Restate all of the data precisely, omitting nothing.

Data items —
--------------------------------------------------
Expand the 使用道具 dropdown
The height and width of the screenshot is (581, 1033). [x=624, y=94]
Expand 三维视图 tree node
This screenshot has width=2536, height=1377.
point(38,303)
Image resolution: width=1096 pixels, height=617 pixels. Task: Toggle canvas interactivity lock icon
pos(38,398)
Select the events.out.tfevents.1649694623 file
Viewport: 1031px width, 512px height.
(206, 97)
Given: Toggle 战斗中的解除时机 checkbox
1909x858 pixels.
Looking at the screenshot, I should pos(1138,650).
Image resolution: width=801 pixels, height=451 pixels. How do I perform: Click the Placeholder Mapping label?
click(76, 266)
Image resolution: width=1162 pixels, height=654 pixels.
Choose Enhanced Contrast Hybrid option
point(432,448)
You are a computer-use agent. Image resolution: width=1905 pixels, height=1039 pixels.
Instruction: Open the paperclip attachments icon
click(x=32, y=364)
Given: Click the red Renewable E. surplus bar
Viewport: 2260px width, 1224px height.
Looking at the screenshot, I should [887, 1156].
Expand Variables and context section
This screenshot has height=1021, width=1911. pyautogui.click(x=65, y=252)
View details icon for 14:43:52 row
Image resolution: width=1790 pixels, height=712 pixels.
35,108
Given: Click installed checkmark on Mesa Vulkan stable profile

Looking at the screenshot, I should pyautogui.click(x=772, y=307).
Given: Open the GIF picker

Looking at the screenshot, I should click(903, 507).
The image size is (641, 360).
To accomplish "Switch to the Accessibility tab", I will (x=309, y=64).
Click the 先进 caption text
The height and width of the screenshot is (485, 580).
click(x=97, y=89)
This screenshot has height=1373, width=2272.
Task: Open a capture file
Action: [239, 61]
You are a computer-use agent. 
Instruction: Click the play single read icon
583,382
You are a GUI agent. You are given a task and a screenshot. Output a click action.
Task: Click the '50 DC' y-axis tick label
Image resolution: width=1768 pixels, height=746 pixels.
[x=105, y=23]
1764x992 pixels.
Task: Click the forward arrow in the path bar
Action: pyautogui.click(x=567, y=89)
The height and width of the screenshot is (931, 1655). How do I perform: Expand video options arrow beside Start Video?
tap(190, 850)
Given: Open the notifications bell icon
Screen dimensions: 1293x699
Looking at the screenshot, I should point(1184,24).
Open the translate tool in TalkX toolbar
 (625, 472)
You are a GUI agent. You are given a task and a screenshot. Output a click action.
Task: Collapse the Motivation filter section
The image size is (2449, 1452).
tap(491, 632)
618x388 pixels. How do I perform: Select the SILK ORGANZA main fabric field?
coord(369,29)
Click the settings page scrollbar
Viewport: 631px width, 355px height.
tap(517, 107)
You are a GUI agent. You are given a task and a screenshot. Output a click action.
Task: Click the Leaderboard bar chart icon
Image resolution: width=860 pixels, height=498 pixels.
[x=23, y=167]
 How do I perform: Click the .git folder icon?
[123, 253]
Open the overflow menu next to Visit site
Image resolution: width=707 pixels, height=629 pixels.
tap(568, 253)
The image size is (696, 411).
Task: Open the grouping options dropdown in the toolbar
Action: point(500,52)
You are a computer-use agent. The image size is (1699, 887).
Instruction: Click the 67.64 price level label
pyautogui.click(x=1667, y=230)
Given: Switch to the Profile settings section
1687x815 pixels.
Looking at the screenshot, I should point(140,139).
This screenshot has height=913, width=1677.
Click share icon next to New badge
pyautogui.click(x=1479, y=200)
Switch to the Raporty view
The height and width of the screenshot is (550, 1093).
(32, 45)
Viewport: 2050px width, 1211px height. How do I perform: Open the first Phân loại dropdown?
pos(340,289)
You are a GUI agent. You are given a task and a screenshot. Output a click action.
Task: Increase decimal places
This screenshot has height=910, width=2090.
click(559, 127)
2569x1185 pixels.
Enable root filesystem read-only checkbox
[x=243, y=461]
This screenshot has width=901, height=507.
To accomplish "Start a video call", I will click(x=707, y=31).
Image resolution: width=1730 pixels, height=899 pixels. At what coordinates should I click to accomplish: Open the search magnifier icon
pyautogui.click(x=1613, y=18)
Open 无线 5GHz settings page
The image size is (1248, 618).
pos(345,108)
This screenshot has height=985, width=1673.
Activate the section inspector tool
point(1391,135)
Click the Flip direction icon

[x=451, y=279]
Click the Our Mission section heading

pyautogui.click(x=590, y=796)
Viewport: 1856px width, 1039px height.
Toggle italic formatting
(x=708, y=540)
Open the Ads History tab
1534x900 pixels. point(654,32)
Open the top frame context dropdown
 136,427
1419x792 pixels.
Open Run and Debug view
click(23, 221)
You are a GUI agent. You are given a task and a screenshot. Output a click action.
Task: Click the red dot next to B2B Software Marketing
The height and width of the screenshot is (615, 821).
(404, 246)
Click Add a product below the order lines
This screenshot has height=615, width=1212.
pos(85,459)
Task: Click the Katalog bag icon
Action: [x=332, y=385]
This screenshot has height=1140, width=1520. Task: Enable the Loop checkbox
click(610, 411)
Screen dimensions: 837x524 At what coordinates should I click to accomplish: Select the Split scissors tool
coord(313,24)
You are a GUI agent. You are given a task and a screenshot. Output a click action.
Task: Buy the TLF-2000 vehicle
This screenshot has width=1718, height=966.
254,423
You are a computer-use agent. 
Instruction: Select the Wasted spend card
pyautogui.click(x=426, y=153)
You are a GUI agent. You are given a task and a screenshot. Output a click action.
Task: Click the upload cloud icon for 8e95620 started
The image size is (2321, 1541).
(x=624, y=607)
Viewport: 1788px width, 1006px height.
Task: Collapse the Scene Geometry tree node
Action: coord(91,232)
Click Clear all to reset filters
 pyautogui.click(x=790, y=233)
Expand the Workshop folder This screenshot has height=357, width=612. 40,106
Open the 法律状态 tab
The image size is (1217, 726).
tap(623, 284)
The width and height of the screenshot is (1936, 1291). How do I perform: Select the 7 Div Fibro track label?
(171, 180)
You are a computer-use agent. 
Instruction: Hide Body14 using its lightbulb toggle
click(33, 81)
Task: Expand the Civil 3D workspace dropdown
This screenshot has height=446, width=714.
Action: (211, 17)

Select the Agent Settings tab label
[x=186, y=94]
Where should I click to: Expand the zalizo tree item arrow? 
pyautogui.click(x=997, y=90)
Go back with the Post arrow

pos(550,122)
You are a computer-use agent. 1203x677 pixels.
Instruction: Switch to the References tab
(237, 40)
--------------------------------------------------
Answer section —
Expand the 使用道具 dropdown
The height and width of the screenshot is (581, 1033). [x=624, y=94]
Expand 三维视图 tree node
This screenshot has width=2536, height=1377.
point(38,303)
Image resolution: width=1096 pixels, height=617 pixels. Task: Toggle canvas interactivity lock icon
pos(38,398)
Select the events.out.tfevents.1649694623 file
Viewport: 1031px width, 512px height.
(206, 97)
Given: Toggle 战斗中的解除时机 checkbox
1909x858 pixels.
Looking at the screenshot, I should pos(1138,650).
Image resolution: width=801 pixels, height=451 pixels. How do I perform: Click the Placeholder Mapping label?
click(76, 266)
Image resolution: width=1162 pixels, height=654 pixels.
Choose Enhanced Contrast Hybrid option
point(432,448)
You are a computer-use agent. Image resolution: width=1905 pixels, height=1039 pixels.
Instruction: Open the paperclip attachments icon
click(x=32, y=364)
Given: Click the red Renewable E. surplus bar
Viewport: 2260px width, 1224px height.
Looking at the screenshot, I should [887, 1156].
Expand Variables and context section
This screenshot has height=1021, width=1911. pyautogui.click(x=65, y=252)
View details icon for 14:43:52 row
Image resolution: width=1790 pixels, height=712 pixels.
35,108
Given: Click installed checkmark on Mesa Vulkan stable profile

Looking at the screenshot, I should pyautogui.click(x=772, y=307).
Given: Open the GIF picker

Looking at the screenshot, I should click(903, 507).
The image size is (641, 360).
To accomplish "Switch to the Accessibility tab", I will (x=309, y=64).
Click the 先进 caption text
The height and width of the screenshot is (485, 580).
click(x=97, y=89)
This screenshot has height=1373, width=2272.
Task: Open a capture file
Action: [239, 61]
You are a computer-use agent. 
Instruction: Click the play single read icon
583,382
You are a GUI agent. You are given a task and a screenshot. Output a click action.
Task: Click the '50 DC' y-axis tick label
Image resolution: width=1768 pixels, height=746 pixels.
[x=105, y=23]
1764x992 pixels.
Task: Click the forward arrow in the path bar
Action: pyautogui.click(x=567, y=89)
The height and width of the screenshot is (931, 1655). How do I perform: Expand video options arrow beside Start Video?
tap(190, 850)
Given: Open the notifications bell icon
Screen dimensions: 1293x699
Looking at the screenshot, I should point(1184,24).
Open the translate tool in TalkX toolbar
 (625, 472)
You are a GUI agent. You are given a task and a screenshot. Output a click action.
Task: Collapse the Motivation filter section
The image size is (2449, 1452).
tap(491, 632)
618x388 pixels. How do I perform: Select the SILK ORGANZA main fabric field?
coord(369,29)
Click the settings page scrollbar
Viewport: 631px width, 355px height.
tap(517, 107)
You are a GUI agent. You are given a task and a screenshot. Output a click action.
Task: Click the Leaderboard bar chart icon
Image resolution: width=860 pixels, height=498 pixels.
[x=23, y=167]
 How do I perform: Click the .git folder icon?
[123, 253]
Open the overflow menu next to Visit site
Image resolution: width=707 pixels, height=629 pixels.
tap(568, 253)
The image size is (696, 411).
Task: Open the grouping options dropdown in the toolbar
Action: point(500,52)
You are a computer-use agent. The image size is (1699, 887).
Instruction: Click the 67.64 price level label
pyautogui.click(x=1667, y=230)
Given: Switch to the Profile settings section
1687x815 pixels.
Looking at the screenshot, I should point(140,139).
This screenshot has height=913, width=1677.
Click share icon next to New badge
pyautogui.click(x=1479, y=200)
Switch to the Raporty view
The height and width of the screenshot is (550, 1093).
(32, 45)
Viewport: 2050px width, 1211px height. How do I perform: Open the first Phân loại dropdown?
pos(340,289)
You are a GUI agent. You are given a task and a screenshot. Output a click action.
Task: Increase decimal places
This screenshot has height=910, width=2090.
click(559, 127)
2569x1185 pixels.
Enable root filesystem read-only checkbox
[x=243, y=461]
This screenshot has width=901, height=507.
To accomplish "Start a video call", I will click(x=707, y=31).
Image resolution: width=1730 pixels, height=899 pixels. At what coordinates should I click to accomplish: Open the search magnifier icon
pyautogui.click(x=1613, y=18)
Open 无线 5GHz settings page
The image size is (1248, 618).
pos(345,108)
This screenshot has height=985, width=1673.
Activate the section inspector tool
point(1391,135)
Click the Flip direction icon

[x=451, y=279]
Click the Our Mission section heading

pyautogui.click(x=590, y=796)
Viewport: 1856px width, 1039px height.
Toggle italic formatting
(x=708, y=540)
Open the Ads History tab
1534x900 pixels. point(654,32)
Open the top frame context dropdown
 136,427
1419x792 pixels.
Open Run and Debug view
click(23, 221)
You are a GUI agent. You are given a task and a screenshot. Output a click action.
Task: Click the red dot next to B2B Software Marketing
The height and width of the screenshot is (615, 821).
(404, 246)
Click Add a product below the order lines
This screenshot has height=615, width=1212.
pos(85,459)
Task: Click the Katalog bag icon
Action: [x=332, y=385]
This screenshot has height=1140, width=1520. Task: Enable the Loop checkbox
click(610, 411)
Screen dimensions: 837x524 At what coordinates should I click to accomplish: Select the Split scissors tool
coord(313,24)
You are a GUI agent. You are given a task and a screenshot. Output a click action.
Task: Buy the TLF-2000 vehicle
This screenshot has width=1718, height=966.
254,423
You are a computer-use agent. 
Instruction: Select the Wasted spend card
pyautogui.click(x=426, y=153)
You are a GUI agent. You are given a task and a screenshot. Output a click action.
Task: Click the upload cloud icon for 8e95620 started
The image size is (2321, 1541).
(x=624, y=607)
Viewport: 1788px width, 1006px height.
Task: Collapse the Scene Geometry tree node
Action: coord(91,232)
Click Clear all to reset filters
 pyautogui.click(x=790, y=233)
Expand the Workshop folder This screenshot has height=357, width=612. 40,106
Open the 法律状态 tab
The image size is (1217, 726).
tap(623, 284)
The width and height of the screenshot is (1936, 1291). How do I perform: Select the 7 Div Fibro track label?
(171, 180)
You are a computer-use agent. 
Instruction: Hide Body14 using its lightbulb toggle
click(33, 81)
Task: Expand the Civil 3D workspace dropdown
This screenshot has height=446, width=714.
Action: (211, 17)

Select the Agent Settings tab label
[x=186, y=94]
Where should I click to: Expand the zalizo tree item arrow? 
pyautogui.click(x=997, y=90)
Go back with the Post arrow

pos(550,122)
You are a computer-use agent. 1203x677 pixels.
Instruction: Switch to the References tab
(237, 40)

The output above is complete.